### Source document
>>>

Zerochan.net is one of famous anime/game/CG imageboards with strong community and modest crossposting with other imageboards.
It has specific tagging system - close to e-shuushuu-net - but not to mainstream danbooru / safebooru / yande-re / konachan / sankaku.
That's why Zerochan is a good distinct source for investigation of non-photographic images and their metadata.
This release devoted to paleonthologic part of board **from very start till 31.12.2014 (ID=1820227)** right before [2015-2016 release](https://nyaa.si/view/1313832)
The enormous volume of initial images (~650 GB) brought within reasonable limit with **selective sampling** described below.

<<<

### Material shown
>>>

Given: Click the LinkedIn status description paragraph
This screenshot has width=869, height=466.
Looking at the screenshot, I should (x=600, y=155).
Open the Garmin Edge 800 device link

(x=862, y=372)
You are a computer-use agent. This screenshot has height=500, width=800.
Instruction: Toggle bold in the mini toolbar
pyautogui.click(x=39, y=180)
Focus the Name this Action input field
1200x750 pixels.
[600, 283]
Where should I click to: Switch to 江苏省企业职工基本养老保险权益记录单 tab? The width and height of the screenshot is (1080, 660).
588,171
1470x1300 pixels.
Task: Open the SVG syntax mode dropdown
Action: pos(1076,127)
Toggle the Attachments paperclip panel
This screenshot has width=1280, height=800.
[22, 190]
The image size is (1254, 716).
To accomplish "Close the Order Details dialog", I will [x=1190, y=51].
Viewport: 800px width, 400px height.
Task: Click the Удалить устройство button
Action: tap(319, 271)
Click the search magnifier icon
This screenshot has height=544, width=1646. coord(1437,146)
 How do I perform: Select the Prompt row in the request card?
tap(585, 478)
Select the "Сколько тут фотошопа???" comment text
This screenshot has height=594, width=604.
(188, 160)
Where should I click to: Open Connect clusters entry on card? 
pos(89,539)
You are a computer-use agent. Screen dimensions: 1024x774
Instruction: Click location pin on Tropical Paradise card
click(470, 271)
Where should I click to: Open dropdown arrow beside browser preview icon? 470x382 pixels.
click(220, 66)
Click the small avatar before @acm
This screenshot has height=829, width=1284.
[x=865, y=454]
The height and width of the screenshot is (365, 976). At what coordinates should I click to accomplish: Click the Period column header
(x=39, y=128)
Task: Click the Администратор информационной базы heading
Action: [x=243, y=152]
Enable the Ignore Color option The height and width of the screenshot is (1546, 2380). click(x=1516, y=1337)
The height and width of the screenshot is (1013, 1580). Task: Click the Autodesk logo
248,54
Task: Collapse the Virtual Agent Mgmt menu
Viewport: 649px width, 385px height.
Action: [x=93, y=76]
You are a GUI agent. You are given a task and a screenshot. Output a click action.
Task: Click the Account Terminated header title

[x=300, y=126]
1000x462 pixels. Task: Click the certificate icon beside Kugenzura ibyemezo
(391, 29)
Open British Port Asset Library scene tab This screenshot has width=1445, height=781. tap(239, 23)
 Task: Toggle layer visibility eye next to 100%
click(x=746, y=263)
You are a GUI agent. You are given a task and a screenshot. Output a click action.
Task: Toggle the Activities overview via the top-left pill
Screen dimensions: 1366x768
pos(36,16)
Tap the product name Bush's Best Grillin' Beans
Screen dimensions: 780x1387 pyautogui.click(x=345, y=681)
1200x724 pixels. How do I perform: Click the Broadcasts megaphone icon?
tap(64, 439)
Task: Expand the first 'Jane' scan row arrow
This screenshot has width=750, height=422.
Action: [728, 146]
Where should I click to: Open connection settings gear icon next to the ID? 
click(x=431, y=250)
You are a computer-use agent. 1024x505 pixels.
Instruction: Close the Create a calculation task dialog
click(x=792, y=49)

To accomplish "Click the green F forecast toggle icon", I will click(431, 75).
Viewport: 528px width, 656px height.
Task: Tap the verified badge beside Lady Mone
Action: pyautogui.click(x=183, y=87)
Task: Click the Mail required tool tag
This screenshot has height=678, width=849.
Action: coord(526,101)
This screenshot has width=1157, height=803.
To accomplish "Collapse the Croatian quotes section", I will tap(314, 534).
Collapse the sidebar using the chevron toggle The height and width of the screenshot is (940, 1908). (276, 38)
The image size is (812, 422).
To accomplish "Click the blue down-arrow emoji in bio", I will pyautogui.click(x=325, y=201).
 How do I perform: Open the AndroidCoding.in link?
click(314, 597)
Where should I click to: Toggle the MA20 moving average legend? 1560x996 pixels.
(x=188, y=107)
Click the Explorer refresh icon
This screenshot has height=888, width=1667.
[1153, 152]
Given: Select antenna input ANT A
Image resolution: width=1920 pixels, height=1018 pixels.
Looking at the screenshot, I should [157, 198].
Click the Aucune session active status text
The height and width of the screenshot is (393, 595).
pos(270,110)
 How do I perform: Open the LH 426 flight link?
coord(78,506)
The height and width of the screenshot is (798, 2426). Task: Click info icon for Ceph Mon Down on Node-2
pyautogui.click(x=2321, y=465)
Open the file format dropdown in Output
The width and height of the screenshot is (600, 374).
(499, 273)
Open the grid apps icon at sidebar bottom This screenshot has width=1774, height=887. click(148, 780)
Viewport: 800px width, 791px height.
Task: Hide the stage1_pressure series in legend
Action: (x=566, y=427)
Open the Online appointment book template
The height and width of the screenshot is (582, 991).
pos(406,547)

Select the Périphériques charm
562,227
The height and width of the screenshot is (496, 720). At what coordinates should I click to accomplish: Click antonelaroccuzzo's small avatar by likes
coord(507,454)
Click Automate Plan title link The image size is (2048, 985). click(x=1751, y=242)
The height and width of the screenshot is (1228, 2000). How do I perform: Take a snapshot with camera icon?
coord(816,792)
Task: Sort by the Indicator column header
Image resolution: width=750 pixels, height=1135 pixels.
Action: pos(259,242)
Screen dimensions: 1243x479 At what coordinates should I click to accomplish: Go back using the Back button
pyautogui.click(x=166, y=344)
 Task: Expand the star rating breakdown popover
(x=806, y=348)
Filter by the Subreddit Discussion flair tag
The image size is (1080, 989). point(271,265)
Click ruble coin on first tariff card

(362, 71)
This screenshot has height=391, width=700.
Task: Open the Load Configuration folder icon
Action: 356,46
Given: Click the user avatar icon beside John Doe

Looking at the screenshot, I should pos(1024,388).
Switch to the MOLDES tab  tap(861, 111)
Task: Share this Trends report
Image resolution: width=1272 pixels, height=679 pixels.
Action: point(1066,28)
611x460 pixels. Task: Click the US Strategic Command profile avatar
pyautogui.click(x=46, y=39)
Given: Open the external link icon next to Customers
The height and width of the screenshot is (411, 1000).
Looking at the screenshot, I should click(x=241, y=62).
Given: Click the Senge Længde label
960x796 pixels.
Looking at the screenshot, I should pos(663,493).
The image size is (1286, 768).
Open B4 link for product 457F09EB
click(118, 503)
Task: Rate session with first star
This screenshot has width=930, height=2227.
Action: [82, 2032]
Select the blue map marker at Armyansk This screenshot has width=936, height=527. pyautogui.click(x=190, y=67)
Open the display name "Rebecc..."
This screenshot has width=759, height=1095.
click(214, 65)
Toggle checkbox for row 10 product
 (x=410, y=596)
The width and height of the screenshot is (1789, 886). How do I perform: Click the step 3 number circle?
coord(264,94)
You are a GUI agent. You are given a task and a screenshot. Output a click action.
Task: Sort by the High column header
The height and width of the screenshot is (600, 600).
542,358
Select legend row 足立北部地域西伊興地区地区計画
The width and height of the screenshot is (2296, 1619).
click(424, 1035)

<<<

### Work instructions
a) Answer these questions from the Zerochan release description, one per line:
(i) What end date does this release cover?
(ii) Which imageboard's tagging system is Zerochan's called close to?
(iii) About how large was the initial volume of images?
b) List every mainstream imageboard that the Zerochan release description says Zerochan's tagging system is not close to.
The material is separate from the Zerochan release description.

### Full answers
a)
(i) 31.12.2014 (ID=1820227)
(ii) e-shuushuu-net
(iii) About 650 GB

b) danbooru, safebooru, yande-re, konachan, sankaku